(Entries for finding text and elements)

****

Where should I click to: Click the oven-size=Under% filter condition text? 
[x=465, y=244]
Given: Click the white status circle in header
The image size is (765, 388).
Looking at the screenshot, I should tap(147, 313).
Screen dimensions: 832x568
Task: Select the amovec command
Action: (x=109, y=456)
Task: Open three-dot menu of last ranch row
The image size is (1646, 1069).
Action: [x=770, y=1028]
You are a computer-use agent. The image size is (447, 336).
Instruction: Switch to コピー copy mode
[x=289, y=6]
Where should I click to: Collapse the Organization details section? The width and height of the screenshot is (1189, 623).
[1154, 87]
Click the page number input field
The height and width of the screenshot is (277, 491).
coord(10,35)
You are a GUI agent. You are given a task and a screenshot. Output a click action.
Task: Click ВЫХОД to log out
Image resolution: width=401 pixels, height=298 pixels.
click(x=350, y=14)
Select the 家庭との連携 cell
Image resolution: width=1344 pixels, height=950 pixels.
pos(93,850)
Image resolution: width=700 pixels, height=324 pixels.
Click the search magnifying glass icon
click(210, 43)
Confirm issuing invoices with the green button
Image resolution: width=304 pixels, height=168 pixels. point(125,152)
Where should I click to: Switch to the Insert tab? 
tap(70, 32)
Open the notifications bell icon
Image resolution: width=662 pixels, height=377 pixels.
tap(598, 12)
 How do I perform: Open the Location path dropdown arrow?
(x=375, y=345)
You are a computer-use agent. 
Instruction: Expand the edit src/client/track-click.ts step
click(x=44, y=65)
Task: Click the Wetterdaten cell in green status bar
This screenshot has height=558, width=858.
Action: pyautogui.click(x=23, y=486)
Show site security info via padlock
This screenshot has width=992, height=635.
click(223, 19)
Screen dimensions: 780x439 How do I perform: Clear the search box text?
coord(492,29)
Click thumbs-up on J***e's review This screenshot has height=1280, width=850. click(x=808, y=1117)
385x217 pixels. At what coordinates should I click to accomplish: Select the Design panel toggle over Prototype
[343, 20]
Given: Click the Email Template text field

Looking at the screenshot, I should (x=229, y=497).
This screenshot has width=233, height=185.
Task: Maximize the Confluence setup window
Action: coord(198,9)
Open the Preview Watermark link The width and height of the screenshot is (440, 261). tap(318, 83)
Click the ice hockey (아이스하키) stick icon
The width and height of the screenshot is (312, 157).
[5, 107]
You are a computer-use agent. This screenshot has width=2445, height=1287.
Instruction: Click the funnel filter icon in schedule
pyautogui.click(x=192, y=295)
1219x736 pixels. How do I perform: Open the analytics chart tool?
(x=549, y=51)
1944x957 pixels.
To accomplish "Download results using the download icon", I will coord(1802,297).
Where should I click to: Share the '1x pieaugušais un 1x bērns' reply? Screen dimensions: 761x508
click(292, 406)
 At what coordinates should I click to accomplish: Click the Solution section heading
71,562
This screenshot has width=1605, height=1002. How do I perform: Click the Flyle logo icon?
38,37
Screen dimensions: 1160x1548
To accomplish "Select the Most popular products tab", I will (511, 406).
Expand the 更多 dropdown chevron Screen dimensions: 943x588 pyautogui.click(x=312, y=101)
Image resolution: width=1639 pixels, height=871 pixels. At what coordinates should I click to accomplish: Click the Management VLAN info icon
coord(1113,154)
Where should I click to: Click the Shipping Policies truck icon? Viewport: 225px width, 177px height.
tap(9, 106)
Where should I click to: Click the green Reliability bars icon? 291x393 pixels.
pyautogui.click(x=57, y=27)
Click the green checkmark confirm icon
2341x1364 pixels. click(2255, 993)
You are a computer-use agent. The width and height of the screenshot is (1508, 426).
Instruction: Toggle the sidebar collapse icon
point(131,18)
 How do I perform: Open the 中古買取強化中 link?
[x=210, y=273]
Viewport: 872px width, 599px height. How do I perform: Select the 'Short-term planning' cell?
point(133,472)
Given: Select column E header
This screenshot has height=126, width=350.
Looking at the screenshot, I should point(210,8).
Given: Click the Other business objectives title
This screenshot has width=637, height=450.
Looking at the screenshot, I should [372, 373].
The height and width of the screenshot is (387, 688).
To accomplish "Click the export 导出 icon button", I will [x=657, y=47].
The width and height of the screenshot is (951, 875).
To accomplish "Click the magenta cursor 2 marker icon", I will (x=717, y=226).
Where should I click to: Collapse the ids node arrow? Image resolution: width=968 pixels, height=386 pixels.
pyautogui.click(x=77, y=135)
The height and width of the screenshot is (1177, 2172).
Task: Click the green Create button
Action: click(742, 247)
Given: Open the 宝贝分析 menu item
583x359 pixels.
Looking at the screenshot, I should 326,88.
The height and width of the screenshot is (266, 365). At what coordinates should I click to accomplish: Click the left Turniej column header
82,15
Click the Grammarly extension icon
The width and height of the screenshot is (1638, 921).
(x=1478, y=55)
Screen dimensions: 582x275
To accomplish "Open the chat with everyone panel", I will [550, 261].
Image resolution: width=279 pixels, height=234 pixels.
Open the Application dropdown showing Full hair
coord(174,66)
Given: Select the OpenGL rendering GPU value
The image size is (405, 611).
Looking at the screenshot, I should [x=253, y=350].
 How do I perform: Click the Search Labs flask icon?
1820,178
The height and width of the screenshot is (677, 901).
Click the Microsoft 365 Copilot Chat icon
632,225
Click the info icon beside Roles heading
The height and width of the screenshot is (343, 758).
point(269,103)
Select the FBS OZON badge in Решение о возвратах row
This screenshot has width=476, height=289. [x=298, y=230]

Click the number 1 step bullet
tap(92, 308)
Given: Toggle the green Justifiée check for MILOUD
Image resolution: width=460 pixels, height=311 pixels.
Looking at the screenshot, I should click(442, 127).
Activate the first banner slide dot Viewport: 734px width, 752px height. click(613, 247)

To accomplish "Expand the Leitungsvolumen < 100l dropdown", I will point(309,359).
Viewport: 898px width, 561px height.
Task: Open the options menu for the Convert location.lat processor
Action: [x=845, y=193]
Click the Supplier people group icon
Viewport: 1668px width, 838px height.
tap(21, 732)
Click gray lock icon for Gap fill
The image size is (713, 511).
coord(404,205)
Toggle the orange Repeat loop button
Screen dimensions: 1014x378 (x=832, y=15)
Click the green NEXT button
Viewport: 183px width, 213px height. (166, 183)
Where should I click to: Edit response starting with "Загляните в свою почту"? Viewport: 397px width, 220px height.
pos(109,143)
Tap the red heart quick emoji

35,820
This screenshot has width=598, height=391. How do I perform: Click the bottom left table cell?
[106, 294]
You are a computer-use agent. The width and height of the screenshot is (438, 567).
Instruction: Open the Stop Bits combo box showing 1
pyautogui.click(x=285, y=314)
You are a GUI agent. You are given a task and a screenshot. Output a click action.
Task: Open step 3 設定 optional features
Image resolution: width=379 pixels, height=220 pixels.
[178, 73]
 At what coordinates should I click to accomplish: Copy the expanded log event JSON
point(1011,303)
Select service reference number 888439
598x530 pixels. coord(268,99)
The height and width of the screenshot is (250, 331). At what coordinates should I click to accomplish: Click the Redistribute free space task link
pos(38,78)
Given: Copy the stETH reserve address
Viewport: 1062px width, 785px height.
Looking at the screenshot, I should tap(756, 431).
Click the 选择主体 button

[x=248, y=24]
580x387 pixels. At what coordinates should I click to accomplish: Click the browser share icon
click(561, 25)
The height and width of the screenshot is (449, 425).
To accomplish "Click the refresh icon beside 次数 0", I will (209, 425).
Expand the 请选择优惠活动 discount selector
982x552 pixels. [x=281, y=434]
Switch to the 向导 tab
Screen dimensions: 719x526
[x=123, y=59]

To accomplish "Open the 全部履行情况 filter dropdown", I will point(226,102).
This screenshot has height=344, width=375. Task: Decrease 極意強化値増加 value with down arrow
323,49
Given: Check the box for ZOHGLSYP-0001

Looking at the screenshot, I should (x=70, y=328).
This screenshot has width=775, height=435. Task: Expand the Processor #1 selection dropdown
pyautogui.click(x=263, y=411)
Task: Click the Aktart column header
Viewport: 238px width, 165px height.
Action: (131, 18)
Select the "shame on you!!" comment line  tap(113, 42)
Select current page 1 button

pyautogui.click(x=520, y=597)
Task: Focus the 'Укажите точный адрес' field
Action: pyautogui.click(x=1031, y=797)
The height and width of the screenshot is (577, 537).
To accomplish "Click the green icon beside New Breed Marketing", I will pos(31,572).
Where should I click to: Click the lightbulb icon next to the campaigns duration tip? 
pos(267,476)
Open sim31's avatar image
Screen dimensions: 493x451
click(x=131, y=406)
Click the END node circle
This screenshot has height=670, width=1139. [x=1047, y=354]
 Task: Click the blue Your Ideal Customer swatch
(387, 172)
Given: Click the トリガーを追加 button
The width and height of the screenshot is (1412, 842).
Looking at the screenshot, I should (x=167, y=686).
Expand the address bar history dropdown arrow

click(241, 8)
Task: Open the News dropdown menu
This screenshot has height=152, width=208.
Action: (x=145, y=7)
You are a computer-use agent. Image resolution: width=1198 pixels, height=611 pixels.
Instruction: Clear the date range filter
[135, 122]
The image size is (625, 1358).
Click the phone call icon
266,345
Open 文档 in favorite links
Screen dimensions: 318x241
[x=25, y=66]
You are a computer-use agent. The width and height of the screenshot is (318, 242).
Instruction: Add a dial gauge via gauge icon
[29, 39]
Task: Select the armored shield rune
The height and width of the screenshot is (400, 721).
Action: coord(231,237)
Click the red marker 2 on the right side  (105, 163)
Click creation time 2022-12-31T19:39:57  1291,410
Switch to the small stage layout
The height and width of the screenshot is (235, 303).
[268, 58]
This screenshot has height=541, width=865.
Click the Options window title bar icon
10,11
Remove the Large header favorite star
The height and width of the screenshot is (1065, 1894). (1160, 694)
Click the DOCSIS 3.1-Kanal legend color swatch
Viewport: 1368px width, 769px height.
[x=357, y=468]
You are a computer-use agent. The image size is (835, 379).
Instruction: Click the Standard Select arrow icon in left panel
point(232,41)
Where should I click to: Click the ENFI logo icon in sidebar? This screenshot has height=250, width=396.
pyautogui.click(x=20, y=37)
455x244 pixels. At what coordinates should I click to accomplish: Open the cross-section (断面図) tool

****

• Required work: Please pull out every line of the items above that contains the word "node", and copy each one in full. Case counts.

• Written reply:
Where should I click to: Collapse the ids node arrow? Image resolution: width=968 pixels, height=386 pixels.
Click the END node circle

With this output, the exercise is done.